Please write out every record below exactly as it stands.

Saved data entries:
□ □ □
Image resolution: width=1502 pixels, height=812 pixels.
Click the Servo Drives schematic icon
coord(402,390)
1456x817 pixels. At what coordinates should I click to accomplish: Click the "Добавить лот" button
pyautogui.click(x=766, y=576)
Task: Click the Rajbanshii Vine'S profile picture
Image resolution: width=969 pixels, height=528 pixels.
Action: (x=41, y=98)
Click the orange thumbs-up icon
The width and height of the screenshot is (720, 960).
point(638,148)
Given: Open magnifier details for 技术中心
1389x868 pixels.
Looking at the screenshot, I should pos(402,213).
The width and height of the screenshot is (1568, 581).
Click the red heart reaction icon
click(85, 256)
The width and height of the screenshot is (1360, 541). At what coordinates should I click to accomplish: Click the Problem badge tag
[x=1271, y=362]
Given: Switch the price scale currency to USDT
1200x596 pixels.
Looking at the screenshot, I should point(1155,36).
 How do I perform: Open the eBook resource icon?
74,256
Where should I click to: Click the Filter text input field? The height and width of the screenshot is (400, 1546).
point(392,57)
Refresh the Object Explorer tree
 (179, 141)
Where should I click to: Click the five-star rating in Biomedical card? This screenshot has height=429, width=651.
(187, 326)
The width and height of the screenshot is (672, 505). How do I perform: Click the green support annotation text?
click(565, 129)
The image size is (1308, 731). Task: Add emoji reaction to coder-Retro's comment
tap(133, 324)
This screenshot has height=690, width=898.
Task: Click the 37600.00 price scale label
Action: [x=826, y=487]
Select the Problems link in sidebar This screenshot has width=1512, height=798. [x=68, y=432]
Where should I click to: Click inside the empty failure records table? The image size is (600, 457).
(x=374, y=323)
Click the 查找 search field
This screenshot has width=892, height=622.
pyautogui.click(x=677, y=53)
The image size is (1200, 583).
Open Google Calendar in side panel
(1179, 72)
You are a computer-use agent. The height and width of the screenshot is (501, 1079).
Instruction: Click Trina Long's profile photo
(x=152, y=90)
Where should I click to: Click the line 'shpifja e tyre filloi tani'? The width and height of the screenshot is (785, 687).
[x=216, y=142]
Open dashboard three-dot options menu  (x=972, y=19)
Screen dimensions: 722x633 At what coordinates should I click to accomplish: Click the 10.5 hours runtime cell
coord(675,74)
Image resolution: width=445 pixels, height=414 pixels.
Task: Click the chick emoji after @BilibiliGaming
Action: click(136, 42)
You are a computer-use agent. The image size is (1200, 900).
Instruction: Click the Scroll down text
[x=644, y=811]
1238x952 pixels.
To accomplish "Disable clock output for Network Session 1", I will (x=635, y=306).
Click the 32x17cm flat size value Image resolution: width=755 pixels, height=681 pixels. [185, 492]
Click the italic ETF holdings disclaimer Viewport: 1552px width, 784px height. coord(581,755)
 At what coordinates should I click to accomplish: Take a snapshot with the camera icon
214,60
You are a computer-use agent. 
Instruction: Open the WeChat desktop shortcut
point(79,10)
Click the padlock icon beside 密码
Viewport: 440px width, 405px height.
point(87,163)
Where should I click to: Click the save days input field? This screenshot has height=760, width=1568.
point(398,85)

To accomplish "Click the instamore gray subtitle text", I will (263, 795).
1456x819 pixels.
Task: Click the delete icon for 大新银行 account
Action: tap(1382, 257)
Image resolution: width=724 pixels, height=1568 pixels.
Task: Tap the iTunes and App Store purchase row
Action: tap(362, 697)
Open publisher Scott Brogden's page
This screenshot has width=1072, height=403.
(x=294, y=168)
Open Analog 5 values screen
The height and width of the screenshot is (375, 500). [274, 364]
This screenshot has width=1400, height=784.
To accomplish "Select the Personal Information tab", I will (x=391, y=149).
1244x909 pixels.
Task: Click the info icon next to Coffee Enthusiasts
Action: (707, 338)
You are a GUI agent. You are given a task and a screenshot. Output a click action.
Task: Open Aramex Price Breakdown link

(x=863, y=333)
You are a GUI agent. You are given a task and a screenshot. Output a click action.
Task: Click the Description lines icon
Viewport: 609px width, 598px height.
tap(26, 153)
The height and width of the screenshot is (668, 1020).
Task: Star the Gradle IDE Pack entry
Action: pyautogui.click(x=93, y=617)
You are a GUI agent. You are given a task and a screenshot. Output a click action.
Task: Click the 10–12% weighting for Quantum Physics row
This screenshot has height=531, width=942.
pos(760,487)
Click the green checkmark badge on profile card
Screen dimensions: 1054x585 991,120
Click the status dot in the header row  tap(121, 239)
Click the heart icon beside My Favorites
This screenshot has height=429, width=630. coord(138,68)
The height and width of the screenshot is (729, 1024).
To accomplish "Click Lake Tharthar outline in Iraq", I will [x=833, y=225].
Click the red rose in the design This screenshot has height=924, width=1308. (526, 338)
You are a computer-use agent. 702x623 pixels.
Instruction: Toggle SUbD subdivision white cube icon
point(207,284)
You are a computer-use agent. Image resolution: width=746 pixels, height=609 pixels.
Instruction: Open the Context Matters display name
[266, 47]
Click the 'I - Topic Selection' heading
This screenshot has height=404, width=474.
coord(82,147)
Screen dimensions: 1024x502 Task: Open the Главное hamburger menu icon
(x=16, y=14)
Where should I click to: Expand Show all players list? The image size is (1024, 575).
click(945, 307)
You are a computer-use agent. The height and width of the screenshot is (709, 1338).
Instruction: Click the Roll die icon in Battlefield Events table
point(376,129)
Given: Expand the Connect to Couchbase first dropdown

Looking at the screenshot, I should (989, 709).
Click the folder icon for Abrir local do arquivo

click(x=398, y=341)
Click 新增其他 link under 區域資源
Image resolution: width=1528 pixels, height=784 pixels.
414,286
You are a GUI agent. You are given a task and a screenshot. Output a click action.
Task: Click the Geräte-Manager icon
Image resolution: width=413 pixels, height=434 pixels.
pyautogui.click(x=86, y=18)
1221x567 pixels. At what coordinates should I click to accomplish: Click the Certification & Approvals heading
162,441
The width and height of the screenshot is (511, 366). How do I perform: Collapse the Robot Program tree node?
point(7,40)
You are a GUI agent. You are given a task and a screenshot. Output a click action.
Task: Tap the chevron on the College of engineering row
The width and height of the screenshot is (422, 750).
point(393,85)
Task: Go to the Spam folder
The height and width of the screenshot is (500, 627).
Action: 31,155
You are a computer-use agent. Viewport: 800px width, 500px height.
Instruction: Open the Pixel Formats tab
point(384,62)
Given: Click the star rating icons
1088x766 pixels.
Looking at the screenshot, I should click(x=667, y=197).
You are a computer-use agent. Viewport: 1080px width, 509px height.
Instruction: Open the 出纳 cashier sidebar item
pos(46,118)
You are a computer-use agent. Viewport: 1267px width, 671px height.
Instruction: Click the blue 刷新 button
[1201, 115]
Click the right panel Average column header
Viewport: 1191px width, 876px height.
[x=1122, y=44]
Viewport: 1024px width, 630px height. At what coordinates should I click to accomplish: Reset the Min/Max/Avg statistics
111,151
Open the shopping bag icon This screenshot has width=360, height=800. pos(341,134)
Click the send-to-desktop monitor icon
□ □ □
Expected answer.
Image resolution: width=1502 pixels, height=812 pixels.
Click the Servo Drives schematic icon
coord(402,390)
1456x817 pixels. At what coordinates should I click to accomplish: Click the "Добавить лот" button
pyautogui.click(x=766, y=576)
Task: Click the Rajbanshii Vine'S profile picture
Image resolution: width=969 pixels, height=528 pixels.
Action: (x=41, y=98)
Click the orange thumbs-up icon
The width and height of the screenshot is (720, 960).
point(638,148)
Given: Open magnifier details for 技术中心
1389x868 pixels.
Looking at the screenshot, I should pos(402,213).
The width and height of the screenshot is (1568, 581).
Click the red heart reaction icon
click(85, 256)
The width and height of the screenshot is (1360, 541). At what coordinates should I click to accomplish: Click the Problem badge tag
[x=1271, y=362]
Given: Switch the price scale currency to USDT
1200x596 pixels.
Looking at the screenshot, I should point(1155,36).
 How do I perform: Open the eBook resource icon?
74,256
Where should I click to: Click the Filter text input field? The height and width of the screenshot is (400, 1546).
point(392,57)
Refresh the Object Explorer tree
 (179, 141)
Where should I click to: Click the five-star rating in Biomedical card? This screenshot has height=429, width=651.
(187, 326)
The width and height of the screenshot is (672, 505). How do I perform: Click the green support annotation text?
click(565, 129)
The image size is (1308, 731). Task: Add emoji reaction to coder-Retro's comment
tap(133, 324)
This screenshot has height=690, width=898.
Task: Click the 37600.00 price scale label
Action: [x=826, y=487]
Select the Problems link in sidebar This screenshot has width=1512, height=798. [x=68, y=432]
Where should I click to: Click inside the empty failure records table? The image size is (600, 457).
(x=374, y=323)
Click the 查找 search field
This screenshot has width=892, height=622.
pyautogui.click(x=677, y=53)
The image size is (1200, 583).
Open Google Calendar in side panel
(1179, 72)
You are a computer-use agent. The height and width of the screenshot is (501, 1079).
Instruction: Click Trina Long's profile photo
(x=152, y=90)
Where should I click to: Click the line 'shpifja e tyre filloi tani'? The width and height of the screenshot is (785, 687).
[x=216, y=142]
Open dashboard three-dot options menu  (x=972, y=19)
Screen dimensions: 722x633 At what coordinates should I click to accomplish: Click the 10.5 hours runtime cell
coord(675,74)
Image resolution: width=445 pixels, height=414 pixels.
Task: Click the chick emoji after @BilibiliGaming
Action: click(136, 42)
You are a computer-use agent. The image size is (1200, 900).
Instruction: Click the Scroll down text
[x=644, y=811]
1238x952 pixels.
To accomplish "Disable clock output for Network Session 1", I will (x=635, y=306).
Click the 32x17cm flat size value Image resolution: width=755 pixels, height=681 pixels. [185, 492]
Click the italic ETF holdings disclaimer Viewport: 1552px width, 784px height. coord(581,755)
 At what coordinates should I click to accomplish: Take a snapshot with the camera icon
214,60
You are a computer-use agent. 
Instruction: Open the WeChat desktop shortcut
point(79,10)
Click the padlock icon beside 密码
Viewport: 440px width, 405px height.
point(87,163)
Where should I click to: Click the save days input field? This screenshot has height=760, width=1568.
point(398,85)

To accomplish "Click the instamore gray subtitle text", I will (263, 795).
1456x819 pixels.
Task: Click the delete icon for 大新银行 account
Action: tap(1382, 257)
Image resolution: width=724 pixels, height=1568 pixels.
Task: Tap the iTunes and App Store purchase row
Action: tap(362, 697)
Open publisher Scott Brogden's page
This screenshot has width=1072, height=403.
(x=294, y=168)
Open Analog 5 values screen
The height and width of the screenshot is (375, 500). [274, 364]
This screenshot has width=1400, height=784.
To accomplish "Select the Personal Information tab", I will (x=391, y=149).
1244x909 pixels.
Task: Click the info icon next to Coffee Enthusiasts
Action: (707, 338)
You are a GUI agent. You are given a task and a screenshot. Output a click action.
Task: Open Aramex Price Breakdown link

(x=863, y=333)
You are a GUI agent. You are given a task and a screenshot. Output a click action.
Task: Click the Description lines icon
Viewport: 609px width, 598px height.
tap(26, 153)
The height and width of the screenshot is (668, 1020).
Task: Star the Gradle IDE Pack entry
Action: pyautogui.click(x=93, y=617)
You are a GUI agent. You are given a task and a screenshot. Output a click action.
Task: Click the 10–12% weighting for Quantum Physics row
This screenshot has height=531, width=942.
pos(760,487)
Click the green checkmark badge on profile card
Screen dimensions: 1054x585 991,120
Click the status dot in the header row  tap(121, 239)
Click the heart icon beside My Favorites
This screenshot has height=429, width=630. coord(138,68)
The height and width of the screenshot is (729, 1024).
To accomplish "Click Lake Tharthar outline in Iraq", I will [x=833, y=225].
Click the red rose in the design This screenshot has height=924, width=1308. (526, 338)
You are a computer-use agent. 702x623 pixels.
Instruction: Toggle SUbD subdivision white cube icon
point(207,284)
You are a computer-use agent. Image resolution: width=746 pixels, height=609 pixels.
Instruction: Open the Context Matters display name
[266, 47]
Click the 'I - Topic Selection' heading
This screenshot has height=404, width=474.
coord(82,147)
Screen dimensions: 1024x502 Task: Open the Главное hamburger menu icon
(x=16, y=14)
Where should I click to: Expand Show all players list? The image size is (1024, 575).
click(945, 307)
You are a computer-use agent. The height and width of the screenshot is (709, 1338).
Instruction: Click the Roll die icon in Battlefield Events table
point(376,129)
Given: Expand the Connect to Couchbase first dropdown

Looking at the screenshot, I should (989, 709).
Click the folder icon for Abrir local do arquivo

click(x=398, y=341)
Click 新增其他 link under 區域資源
Image resolution: width=1528 pixels, height=784 pixels.
414,286
You are a GUI agent. You are given a task and a screenshot. Output a click action.
Task: Click the Geräte-Manager icon
Image resolution: width=413 pixels, height=434 pixels.
pyautogui.click(x=86, y=18)
1221x567 pixels. At what coordinates should I click to accomplish: Click the Certification & Approvals heading
162,441
The width and height of the screenshot is (511, 366). How do I perform: Collapse the Robot Program tree node?
point(7,40)
You are a GUI agent. You are given a task and a screenshot. Output a click action.
Task: Tap the chevron on the College of engineering row
The width and height of the screenshot is (422, 750).
point(393,85)
Task: Go to the Spam folder
The height and width of the screenshot is (500, 627).
Action: 31,155
You are a computer-use agent. Viewport: 800px width, 500px height.
Instruction: Open the Pixel Formats tab
point(384,62)
Given: Click the star rating icons
1088x766 pixels.
Looking at the screenshot, I should click(x=667, y=197).
You are a computer-use agent. Viewport: 1080px width, 509px height.
Instruction: Open the 出纳 cashier sidebar item
pos(46,118)
You are a computer-use agent. Viewport: 1267px width, 671px height.
Instruction: Click the blue 刷新 button
[1201, 115]
Click the right panel Average column header
Viewport: 1191px width, 876px height.
[x=1122, y=44]
Viewport: 1024px width, 630px height. At what coordinates should I click to accomplish: Reset the Min/Max/Avg statistics
111,151
Open the shopping bag icon This screenshot has width=360, height=800. pos(341,134)
Click the send-to-desktop monitor icon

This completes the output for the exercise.